Publicado em O Jornal da Tarde, 29/03/1995
O Real e a cultura brasileira
Quem vê de longe costuma perceber coisas que os que olham de perto não enxergam bem. Tenho um colega americano que gosta de contrastar os traços comportamentais do brasileiro com os dos povos de cultura anglo-saxônica. Nos nossos diálogos, insisto que comportamentos dos brasileiros mudam muito conforme a região, nível de educação, renda e classe social. Ainda assim, ele diz ver muitos traços peculiares em nosso povo. Quais são eles?
(1) Ele vê o brasileiro como um povo que gosta de cerimônias, eventos, condecorações e de pirotecnia verbal. De fato, para nós, os eventos tendem a ser mais importantes do que os resultados. Bem diferente é a tradição anglo-saxonica. Os resultados afloram de eventos bem estruturados, cronometrados e cuja função básica é a de facilitar o atingimento de metas desejadas. Para o brasileiro, que valoriza tanto a improvisação, um excesso de estrutura e organização chega a ser sinônimo de falta de criatividade. Os eventos têm sabor em si mesmos e devem ser levados com certa permissividade de modo a instigar a imaginação.
(2) O brasileiro é um povo que ama a liberdade e se sente bem em ambientes descontraídos. Mas, o brasileiro ama um tipo muito especial de liberdade: a que se baseia mais nos direitos do que nos deveres. De fato, quando se olha para a nossa Constituição, é espantoso o número de direitos desconectados meios como ocorre com os direitos trabalhistas, previdenciários, da mulher, da infância e da adolescência.
(3) O brasileiro é um povo que valoriza mais as pessoas do que as regras. Ele se liga mais nos heróis do que nas instituições. Se aparecer alguém que se apresenta como capaz de resolver nossos problemas, a tendência imediata é passar a essa pessoa todo o poder para que execute a mudança - podendo até mesmo mudar as regras.
Se os heróis têm tanto peso e se os brasileiros valorizam mais as pessoas do que as regras, por que Fernando Henrique Cardoso teve tanta dificuldade para levar os parlamentares a aprovarem as reformas estruturais na Constituição?
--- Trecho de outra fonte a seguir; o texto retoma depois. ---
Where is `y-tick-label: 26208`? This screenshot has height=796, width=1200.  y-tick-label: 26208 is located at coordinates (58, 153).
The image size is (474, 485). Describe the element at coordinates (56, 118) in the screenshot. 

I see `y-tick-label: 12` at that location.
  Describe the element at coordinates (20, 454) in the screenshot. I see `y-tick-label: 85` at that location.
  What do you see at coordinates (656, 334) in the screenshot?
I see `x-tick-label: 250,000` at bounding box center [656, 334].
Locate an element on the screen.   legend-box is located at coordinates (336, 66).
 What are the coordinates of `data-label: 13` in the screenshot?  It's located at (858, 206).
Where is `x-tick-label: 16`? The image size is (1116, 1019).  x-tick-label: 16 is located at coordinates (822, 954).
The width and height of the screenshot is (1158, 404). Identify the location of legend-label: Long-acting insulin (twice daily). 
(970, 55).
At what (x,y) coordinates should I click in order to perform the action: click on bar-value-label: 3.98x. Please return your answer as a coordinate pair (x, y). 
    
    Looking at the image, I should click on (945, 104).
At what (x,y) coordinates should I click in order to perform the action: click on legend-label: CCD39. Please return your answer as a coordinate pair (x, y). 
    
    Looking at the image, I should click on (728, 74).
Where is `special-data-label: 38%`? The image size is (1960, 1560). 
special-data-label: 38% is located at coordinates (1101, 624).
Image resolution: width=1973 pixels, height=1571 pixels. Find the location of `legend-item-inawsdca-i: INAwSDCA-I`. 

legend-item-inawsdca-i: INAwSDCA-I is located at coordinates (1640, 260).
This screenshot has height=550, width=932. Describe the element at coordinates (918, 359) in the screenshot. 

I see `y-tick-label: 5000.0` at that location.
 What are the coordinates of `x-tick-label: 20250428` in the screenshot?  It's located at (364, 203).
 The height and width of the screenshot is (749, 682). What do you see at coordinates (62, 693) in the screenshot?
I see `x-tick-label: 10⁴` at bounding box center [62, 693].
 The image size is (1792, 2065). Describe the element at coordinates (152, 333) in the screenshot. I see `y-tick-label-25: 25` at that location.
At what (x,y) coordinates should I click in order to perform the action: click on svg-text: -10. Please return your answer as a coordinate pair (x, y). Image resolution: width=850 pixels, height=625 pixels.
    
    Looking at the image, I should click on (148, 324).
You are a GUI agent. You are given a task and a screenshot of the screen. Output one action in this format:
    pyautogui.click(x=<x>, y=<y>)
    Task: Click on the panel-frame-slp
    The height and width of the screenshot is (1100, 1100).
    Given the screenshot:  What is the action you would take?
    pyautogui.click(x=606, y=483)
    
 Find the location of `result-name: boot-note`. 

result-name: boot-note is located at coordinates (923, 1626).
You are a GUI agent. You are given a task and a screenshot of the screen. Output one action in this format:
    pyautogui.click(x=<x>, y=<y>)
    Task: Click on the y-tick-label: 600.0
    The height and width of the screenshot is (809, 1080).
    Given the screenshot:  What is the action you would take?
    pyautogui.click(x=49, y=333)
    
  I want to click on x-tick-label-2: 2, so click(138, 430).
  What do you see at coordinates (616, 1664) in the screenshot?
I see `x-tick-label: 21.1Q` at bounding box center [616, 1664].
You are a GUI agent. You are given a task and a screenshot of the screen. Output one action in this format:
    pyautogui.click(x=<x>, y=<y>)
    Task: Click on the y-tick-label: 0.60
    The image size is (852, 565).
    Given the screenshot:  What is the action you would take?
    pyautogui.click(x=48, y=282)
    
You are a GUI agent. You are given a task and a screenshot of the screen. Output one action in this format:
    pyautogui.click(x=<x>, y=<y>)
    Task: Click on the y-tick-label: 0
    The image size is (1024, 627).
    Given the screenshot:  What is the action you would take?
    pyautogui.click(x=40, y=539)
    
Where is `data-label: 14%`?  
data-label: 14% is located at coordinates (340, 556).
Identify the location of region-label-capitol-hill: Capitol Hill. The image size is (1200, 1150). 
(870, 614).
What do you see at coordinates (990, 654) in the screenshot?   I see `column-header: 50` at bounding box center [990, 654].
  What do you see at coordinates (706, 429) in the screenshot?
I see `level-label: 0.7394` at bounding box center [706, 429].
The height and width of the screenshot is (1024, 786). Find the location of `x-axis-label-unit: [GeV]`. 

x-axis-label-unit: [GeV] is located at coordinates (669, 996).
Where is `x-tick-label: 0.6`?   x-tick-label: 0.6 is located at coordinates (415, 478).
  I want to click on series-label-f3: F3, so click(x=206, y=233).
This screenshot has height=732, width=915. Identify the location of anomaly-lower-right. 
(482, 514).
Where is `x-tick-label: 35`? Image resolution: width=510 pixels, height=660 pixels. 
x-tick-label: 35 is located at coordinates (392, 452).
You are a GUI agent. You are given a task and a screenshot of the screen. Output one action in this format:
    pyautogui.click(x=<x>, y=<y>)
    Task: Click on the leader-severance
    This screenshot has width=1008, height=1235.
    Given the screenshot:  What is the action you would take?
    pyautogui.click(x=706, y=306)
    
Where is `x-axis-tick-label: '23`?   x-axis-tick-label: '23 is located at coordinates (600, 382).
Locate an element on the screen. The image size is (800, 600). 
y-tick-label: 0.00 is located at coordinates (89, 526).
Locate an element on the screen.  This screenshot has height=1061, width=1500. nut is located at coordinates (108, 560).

Não tenho a resposta definitiva mas apenas uma hipótese. Segundo ela, as referidas dificuldades decorrem basicamente da falta de exercício do papel de líder que a população conferiu a Fernando Henrique Cardoso. O seu capital político erodiu-se na Presidência da República, nos primeiros meses do seu mandato, em decorrência dessa ausência o que, aliás, não ocorreu quando ele foi Ministro da Fazenda. Na ocasião, ele praticamente morou no Congresso Nacional onde exerceu uma liderança pró-ativa que o levou a convencer os parlamentares a cortar seus próprios recursos com os quais criou o Fundo Social de Emergência. Foi um sucesso esplendoroso.
A postura defensiva de FHC nos seus primeiros três meses de mandato, entretanto, deu tempo para as forças políticas de prefeitos e governadores tirarem de pauta as duas reformas mais essenciais para uma resolução rápida do problema do déficit púbico, ou seja, as reformas tributária e fiscal. A previdenciária é essencial, sem dúvida, mas seus efeitos são de longo prazo.
Todos sabem que sem mudanças constitucionais não há âncora capaz de manter na superfície o barco do Real. Com rombos no orçamento, o governo será forçado a emitir moeda ou vender títulos, o que reacenderá a chama da inflação. Para o povo, isto será um choque brutal pois a maioria está convencida de que o pior já passou e que a atual estabilidade de preços é definitiva. Um desastre: FHC poderá perder simultaneamente o apoio da população e dos políticos.
Mas, o jogo não está perdido. Longe disso. Ele pode ser virado. Basta que FHC mobilize os traços culturais (1) e (3) acima indicados e compense o traço (2) que se refere ao apego dos brasileiros a uma liberdade inviável de muitos direitos e poucas obrigações.
Ou seja, as circunstâncias chamam o Presidente da República a investir todo o seu prestígio pessoal e organizar eventos de impacto que possam levar o povo a querer as mudanças propostas. Isso, juntamente com acordos políticos legítimos, induzirá os parlamentares a aprovarem as reformas de uma vez por todas.
Não me atrevo a especificar quais deveriam ser os melhores eventos para mobilizar a opinião pública e embaraçar os parlamentares. Não sou "marqueteiro político". Mas, para quem é do ramo, não será difícil encontrar, neste momento, os meios, símbolos e acontecimentos que empolguem o nosso povo em favor da manutenção do Real e de um amanhã melhor.
Dizem que a gente tem de dançar conforme a música. Se a nossa música é de personalismos e acontecimentos de impacto não há como evitar assumir a liderança e montar o clima de mudança num momento tão crítico como o atual.